Brief =
Please copy exactly the lines that begin with the one containing "Given: Open the ホーム menu item" and end with the last line of the entries.

(Dataset entries)
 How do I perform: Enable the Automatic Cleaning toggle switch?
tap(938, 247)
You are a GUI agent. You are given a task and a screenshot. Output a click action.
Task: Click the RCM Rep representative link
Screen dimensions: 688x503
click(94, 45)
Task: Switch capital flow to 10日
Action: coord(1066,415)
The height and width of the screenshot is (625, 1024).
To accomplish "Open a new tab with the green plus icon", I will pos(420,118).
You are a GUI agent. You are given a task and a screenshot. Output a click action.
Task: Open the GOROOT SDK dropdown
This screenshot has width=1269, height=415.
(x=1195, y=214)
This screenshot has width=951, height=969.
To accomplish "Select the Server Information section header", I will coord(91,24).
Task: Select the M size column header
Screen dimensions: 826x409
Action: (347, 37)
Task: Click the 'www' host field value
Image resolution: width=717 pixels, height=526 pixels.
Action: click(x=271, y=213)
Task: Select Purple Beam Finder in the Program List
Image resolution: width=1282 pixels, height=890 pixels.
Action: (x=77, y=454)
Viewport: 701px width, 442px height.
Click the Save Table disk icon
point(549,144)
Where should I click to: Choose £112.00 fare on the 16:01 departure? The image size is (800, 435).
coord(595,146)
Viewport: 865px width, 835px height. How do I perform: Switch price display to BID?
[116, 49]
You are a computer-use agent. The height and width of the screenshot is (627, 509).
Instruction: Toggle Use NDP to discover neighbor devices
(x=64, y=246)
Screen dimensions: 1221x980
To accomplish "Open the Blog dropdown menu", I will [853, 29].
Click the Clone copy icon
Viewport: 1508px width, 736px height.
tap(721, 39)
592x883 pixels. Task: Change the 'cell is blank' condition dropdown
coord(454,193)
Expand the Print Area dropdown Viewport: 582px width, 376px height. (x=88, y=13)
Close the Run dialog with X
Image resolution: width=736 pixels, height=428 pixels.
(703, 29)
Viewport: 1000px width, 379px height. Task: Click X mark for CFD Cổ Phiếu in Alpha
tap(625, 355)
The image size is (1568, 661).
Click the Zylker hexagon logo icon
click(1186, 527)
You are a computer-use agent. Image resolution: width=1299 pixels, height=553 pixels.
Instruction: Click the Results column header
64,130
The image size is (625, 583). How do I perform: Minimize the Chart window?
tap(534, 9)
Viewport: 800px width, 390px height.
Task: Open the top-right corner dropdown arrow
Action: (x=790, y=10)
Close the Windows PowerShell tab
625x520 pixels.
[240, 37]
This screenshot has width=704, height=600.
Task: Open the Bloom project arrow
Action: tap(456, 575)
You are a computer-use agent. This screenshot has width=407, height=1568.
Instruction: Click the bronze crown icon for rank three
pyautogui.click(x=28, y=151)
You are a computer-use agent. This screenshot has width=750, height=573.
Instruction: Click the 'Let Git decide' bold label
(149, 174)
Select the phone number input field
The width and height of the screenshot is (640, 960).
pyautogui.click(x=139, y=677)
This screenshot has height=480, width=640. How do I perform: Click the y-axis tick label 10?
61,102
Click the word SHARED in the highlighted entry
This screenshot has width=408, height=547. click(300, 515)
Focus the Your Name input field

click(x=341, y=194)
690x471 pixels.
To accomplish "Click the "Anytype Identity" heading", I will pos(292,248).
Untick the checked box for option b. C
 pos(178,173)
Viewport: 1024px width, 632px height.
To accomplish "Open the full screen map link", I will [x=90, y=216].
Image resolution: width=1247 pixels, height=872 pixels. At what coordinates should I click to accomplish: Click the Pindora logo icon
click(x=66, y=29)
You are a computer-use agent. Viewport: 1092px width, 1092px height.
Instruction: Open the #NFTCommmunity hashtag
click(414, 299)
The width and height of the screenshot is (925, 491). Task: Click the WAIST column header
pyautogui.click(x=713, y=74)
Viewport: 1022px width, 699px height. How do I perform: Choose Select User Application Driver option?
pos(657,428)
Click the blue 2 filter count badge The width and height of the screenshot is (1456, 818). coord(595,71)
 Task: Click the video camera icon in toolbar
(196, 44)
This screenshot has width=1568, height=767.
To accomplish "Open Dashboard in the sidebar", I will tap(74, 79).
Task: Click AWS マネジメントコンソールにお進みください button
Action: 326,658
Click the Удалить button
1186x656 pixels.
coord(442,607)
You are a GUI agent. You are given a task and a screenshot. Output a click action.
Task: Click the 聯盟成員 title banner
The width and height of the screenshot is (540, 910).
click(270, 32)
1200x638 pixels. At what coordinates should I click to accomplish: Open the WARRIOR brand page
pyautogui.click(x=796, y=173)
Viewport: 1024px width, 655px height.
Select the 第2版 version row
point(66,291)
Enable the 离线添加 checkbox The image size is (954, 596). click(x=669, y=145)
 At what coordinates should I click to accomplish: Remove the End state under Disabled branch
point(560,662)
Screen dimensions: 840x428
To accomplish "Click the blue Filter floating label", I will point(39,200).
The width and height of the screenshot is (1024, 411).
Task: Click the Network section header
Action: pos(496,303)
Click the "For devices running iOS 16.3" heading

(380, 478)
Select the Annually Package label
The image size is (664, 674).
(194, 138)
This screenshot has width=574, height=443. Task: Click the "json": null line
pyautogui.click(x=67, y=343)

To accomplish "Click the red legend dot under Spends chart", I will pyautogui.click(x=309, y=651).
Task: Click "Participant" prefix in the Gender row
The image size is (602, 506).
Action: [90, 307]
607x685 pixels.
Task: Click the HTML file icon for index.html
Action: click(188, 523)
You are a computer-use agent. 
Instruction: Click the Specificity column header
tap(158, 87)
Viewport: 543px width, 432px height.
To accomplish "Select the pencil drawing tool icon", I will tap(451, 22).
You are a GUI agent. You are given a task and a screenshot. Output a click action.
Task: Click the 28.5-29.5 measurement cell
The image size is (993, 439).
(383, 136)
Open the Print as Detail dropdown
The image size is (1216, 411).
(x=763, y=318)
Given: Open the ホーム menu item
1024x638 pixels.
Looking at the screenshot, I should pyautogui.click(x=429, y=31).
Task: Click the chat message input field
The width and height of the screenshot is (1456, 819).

Written solution =
Given: Open the ホーム menu item
1024x638 pixels.
Looking at the screenshot, I should pyautogui.click(x=429, y=31).
Task: Click the chat message input field
The width and height of the screenshot is (1456, 819).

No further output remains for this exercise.